Armoede is een moeilijk te overwinnen obstakel. Het volgt generatie na generatie en wordt de geaccepteerde norm, waardoor het bijna onmogelijk is om te breken. Hoewel onderwijs een belangrijk onderdeel is van het doorbreken van de armoede, lopen de meeste van deze studenten academisch zo ver achter dat ze die kans nooit zullen krijgen.
Verschuiving in instructiefocus
Wanneer scholen falen, krijgen bestuurders en leraren bijna altijd de dupe van de schuld. Dit is enigszins begrijpelijk, maar de verantwoordelijkheid van het onderwijs mag niet alleen bij de school liggen. Deze uitgestelde verschuiving in onderwijsverantwoordelijkheid is een van de belangrijkste redenen voor een waargenomen achteruitgang op openbare scholen in de Verenigde Staten.
Leraren doen tegenwoordig veel beter werk bij het opleiden van hun studenten dan ooit tevoren.
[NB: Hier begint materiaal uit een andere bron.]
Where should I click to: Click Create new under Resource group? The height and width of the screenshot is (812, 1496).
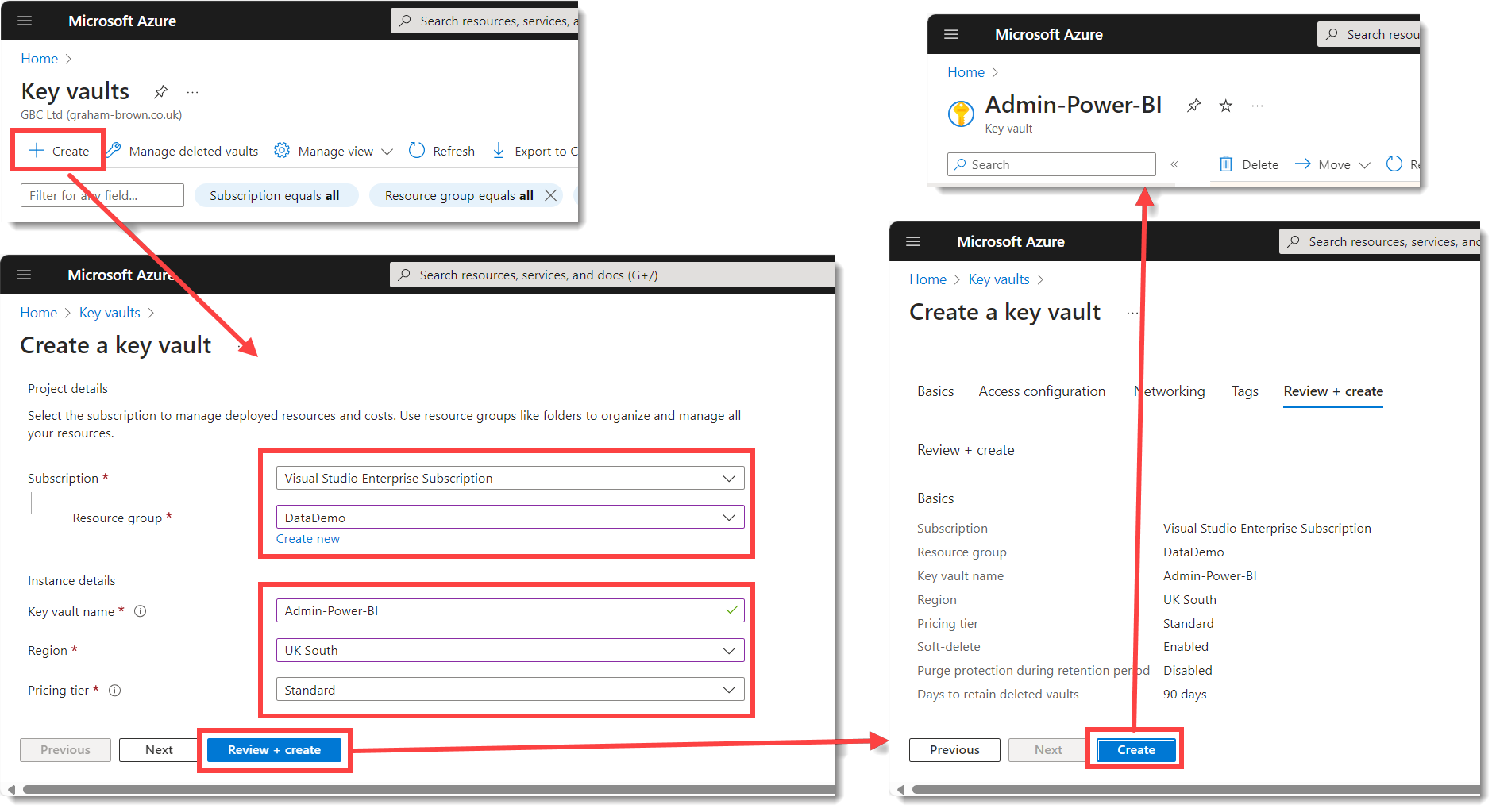(x=307, y=538)
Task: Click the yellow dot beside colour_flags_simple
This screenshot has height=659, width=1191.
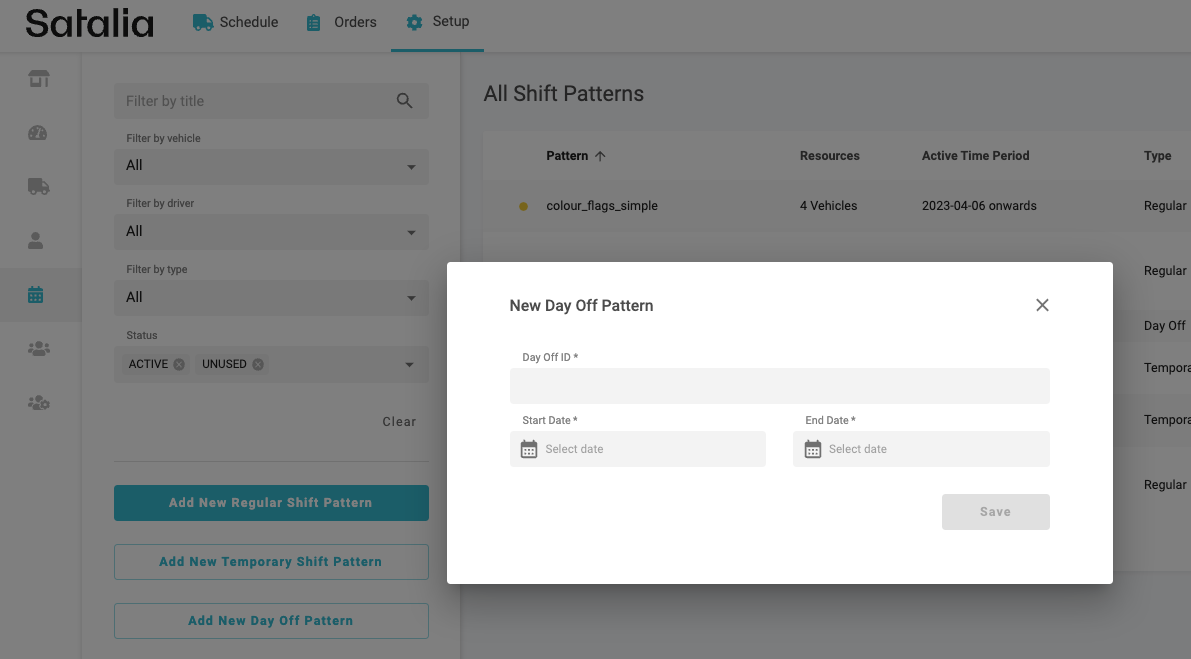Action: 523,207
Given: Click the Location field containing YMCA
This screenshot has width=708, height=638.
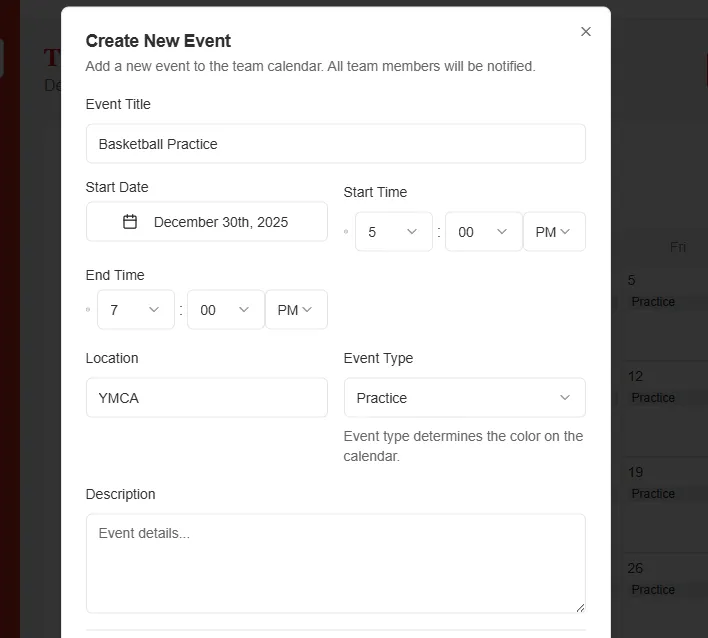Looking at the screenshot, I should [207, 398].
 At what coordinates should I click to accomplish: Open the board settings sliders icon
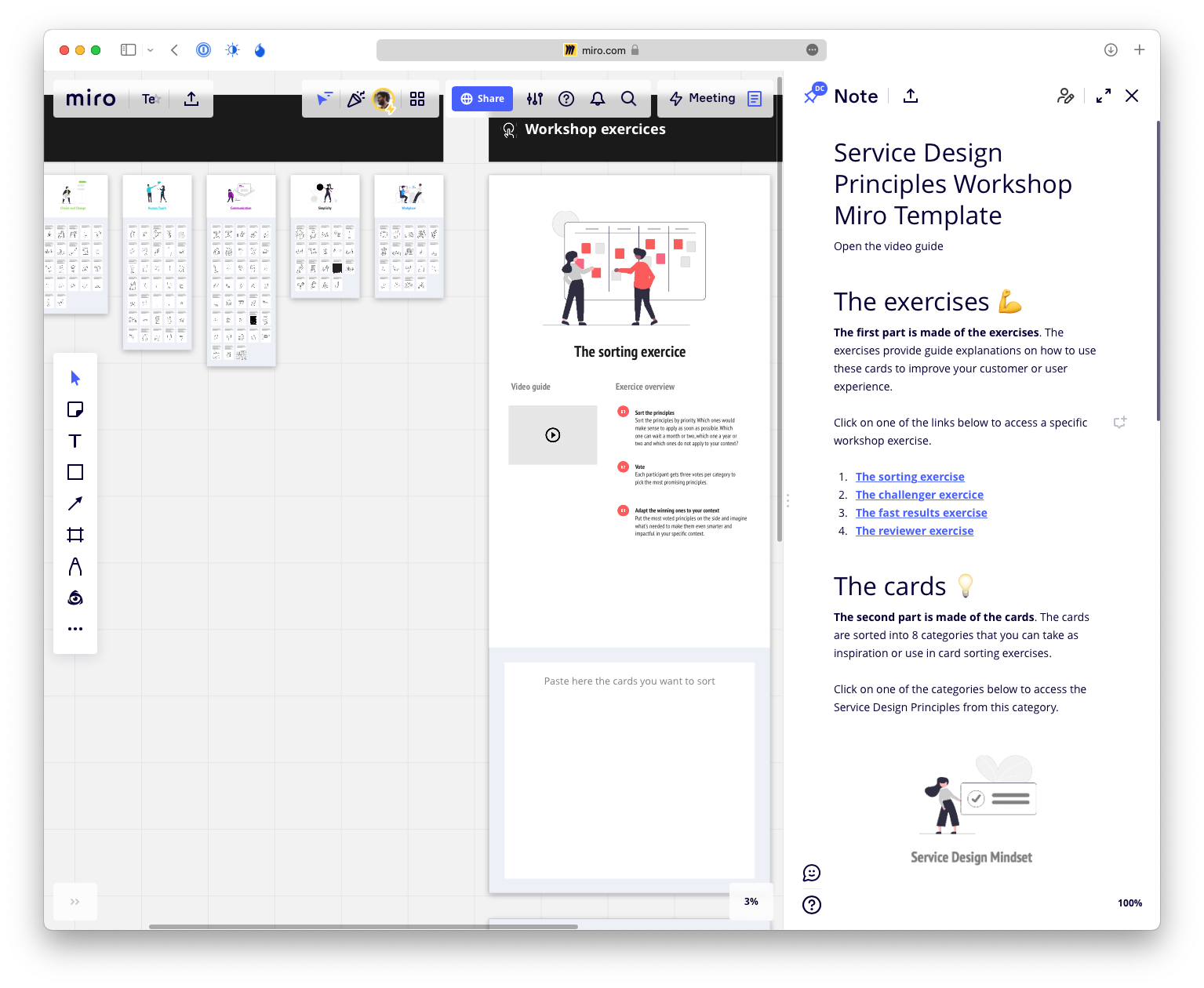[535, 99]
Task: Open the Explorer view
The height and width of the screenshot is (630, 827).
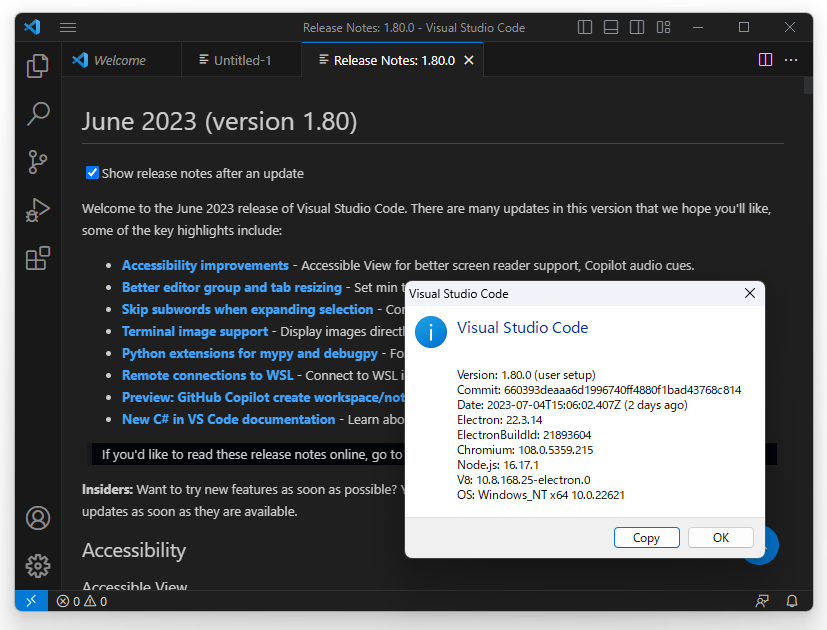Action: tap(37, 65)
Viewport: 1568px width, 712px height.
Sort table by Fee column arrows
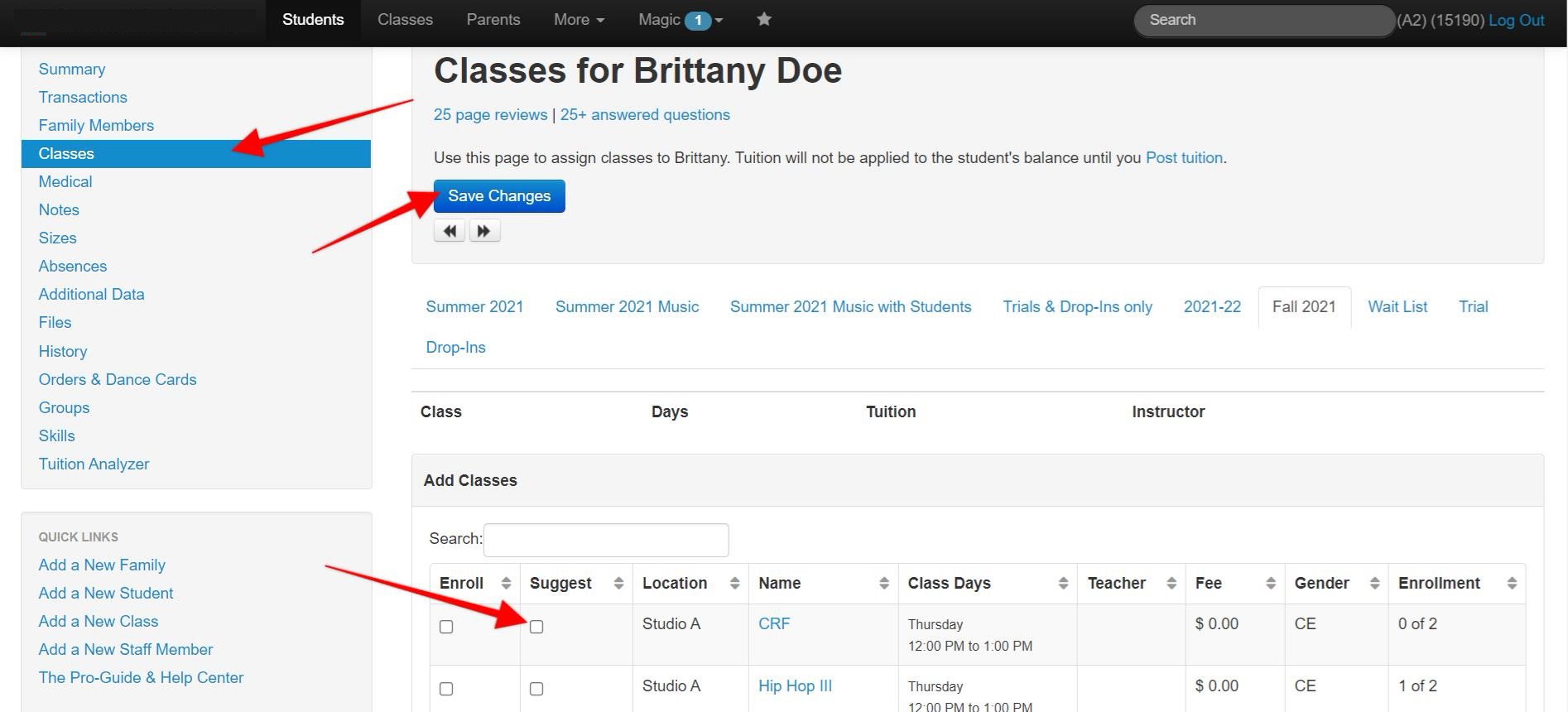(x=1271, y=584)
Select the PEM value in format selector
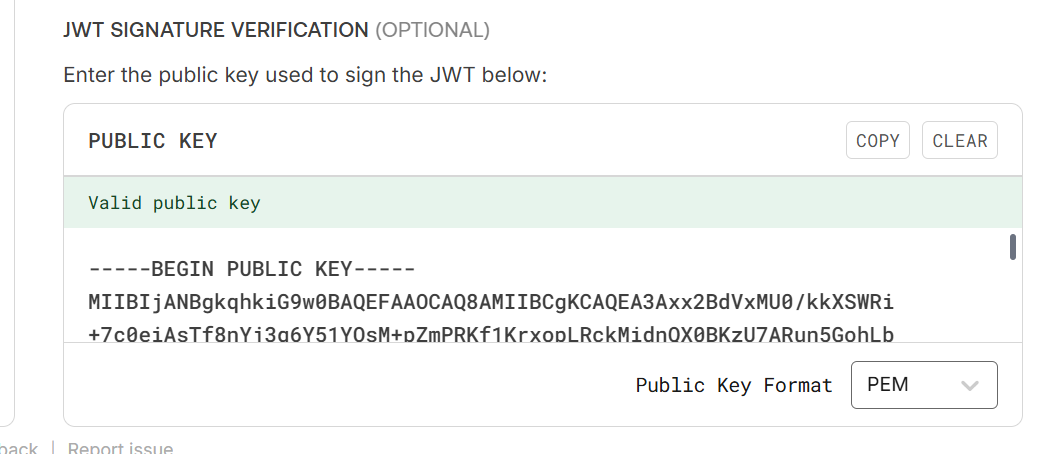Image resolution: width=1062 pixels, height=454 pixels. pos(888,385)

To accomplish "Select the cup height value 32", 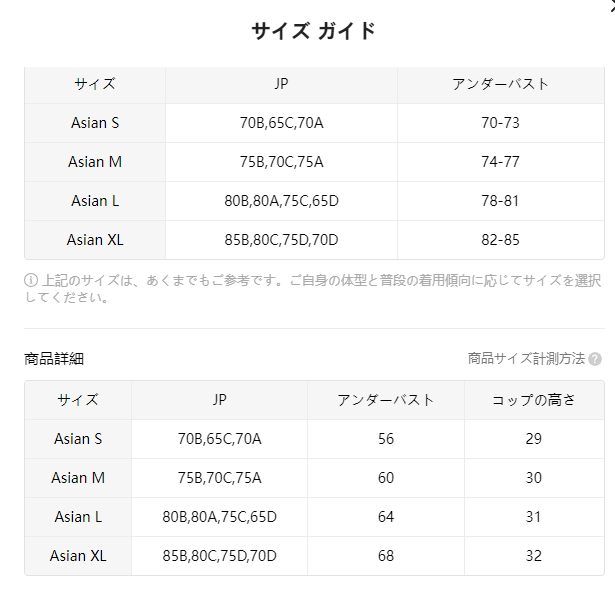I will (x=534, y=556).
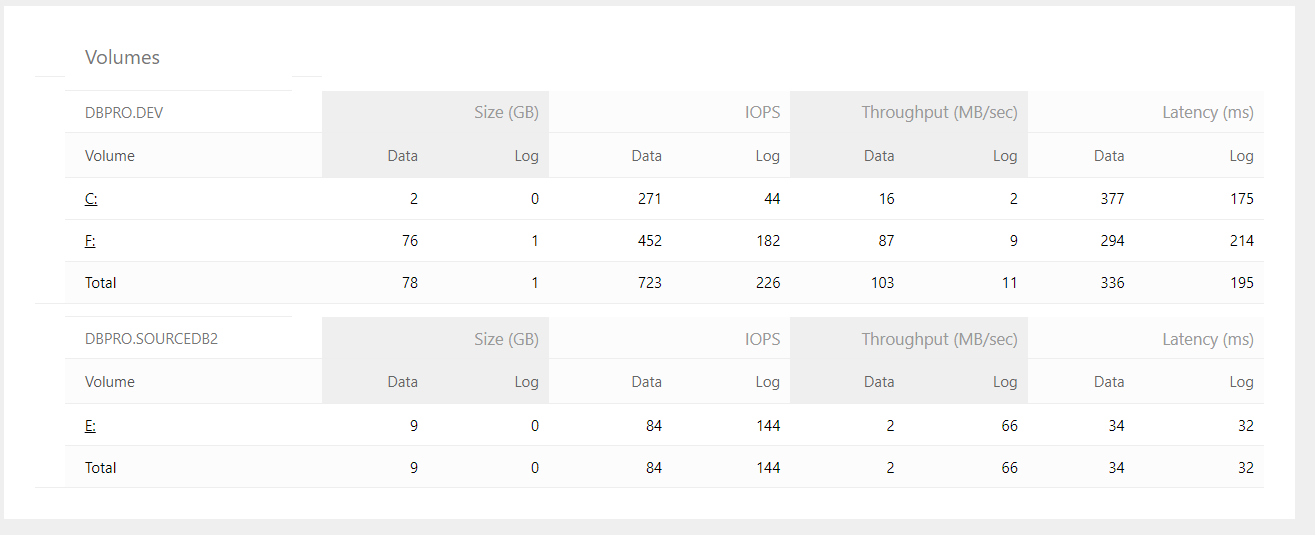Select C: data latency value 377
This screenshot has height=535, width=1315.
1111,199
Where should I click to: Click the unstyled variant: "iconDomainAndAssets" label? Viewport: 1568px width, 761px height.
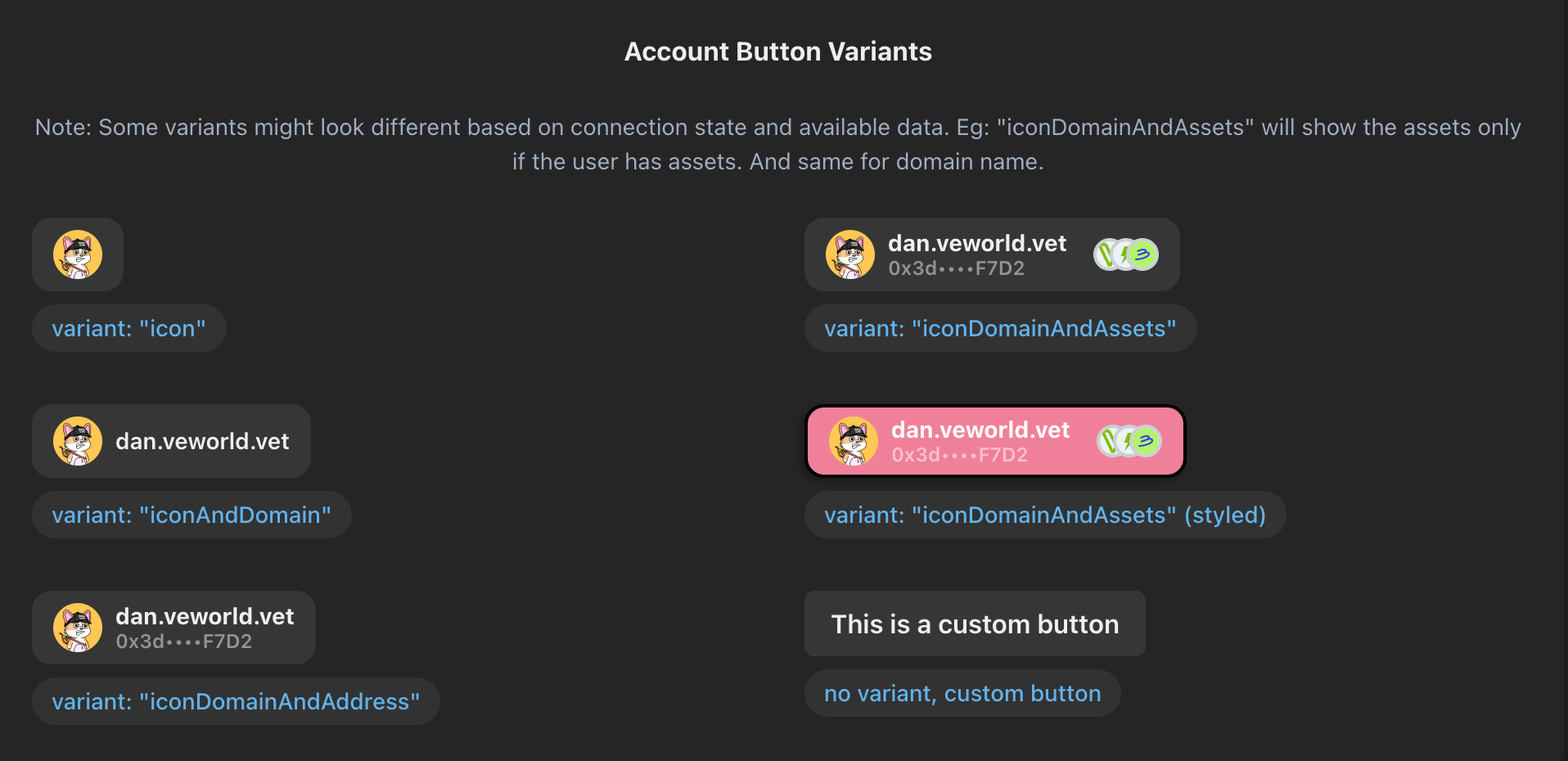[1000, 329]
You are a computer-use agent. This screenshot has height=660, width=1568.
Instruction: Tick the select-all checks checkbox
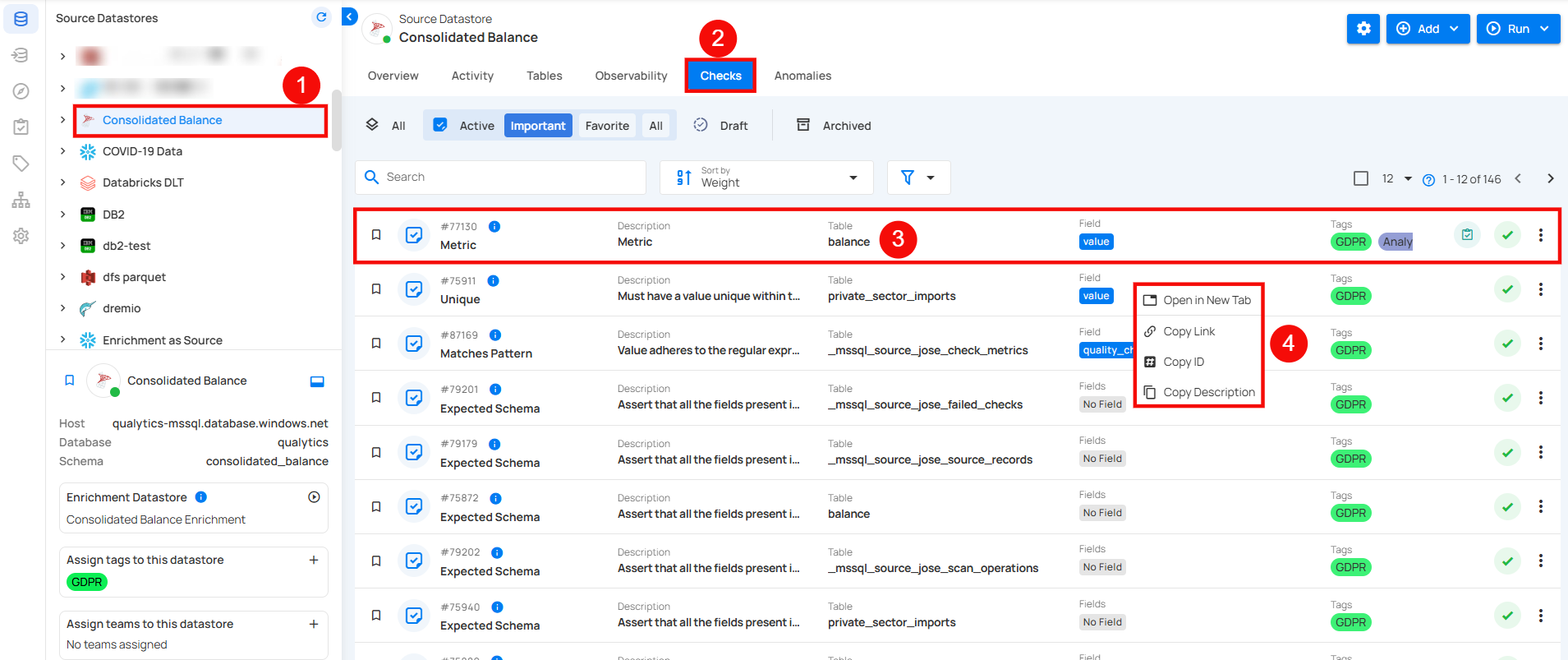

De tijd die wordt besteed aan het onderwijzen van de basisprincipes van lezen, schrijven en rekenen is echter aanzienlijk afgenomen vanwege de toegenomen eisen en verantwoordelijkheden om veel dingen te leren die vroeger thuis werden onderwezen.
Elke keer dat u nieuwe instructievereisten toevoegt, neemt u de tijd weg die u aan iets anders besteedt. De tijd die op school wordt doorgebracht is zelden toegenomen, maar toch is de last op scholen gevallen om cursussen zoals seksuele voorlichting en persoonlijke financiële geletterdheid toe te voegen aan hun dagelijkse schema zonder dat de tijd daarvoor toeneemt. Als gevolg hiervan zijn scholen gedwongen kritische tijd in kernvakken op te offeren om ervoor te zorgen dat hun leerlingen worden blootgesteld aan deze andere levensvaardigheden.
Bekijk artikelbronnenGreever, Sadie. "Armoede in het onderwijs." Missouri State University, april 2014.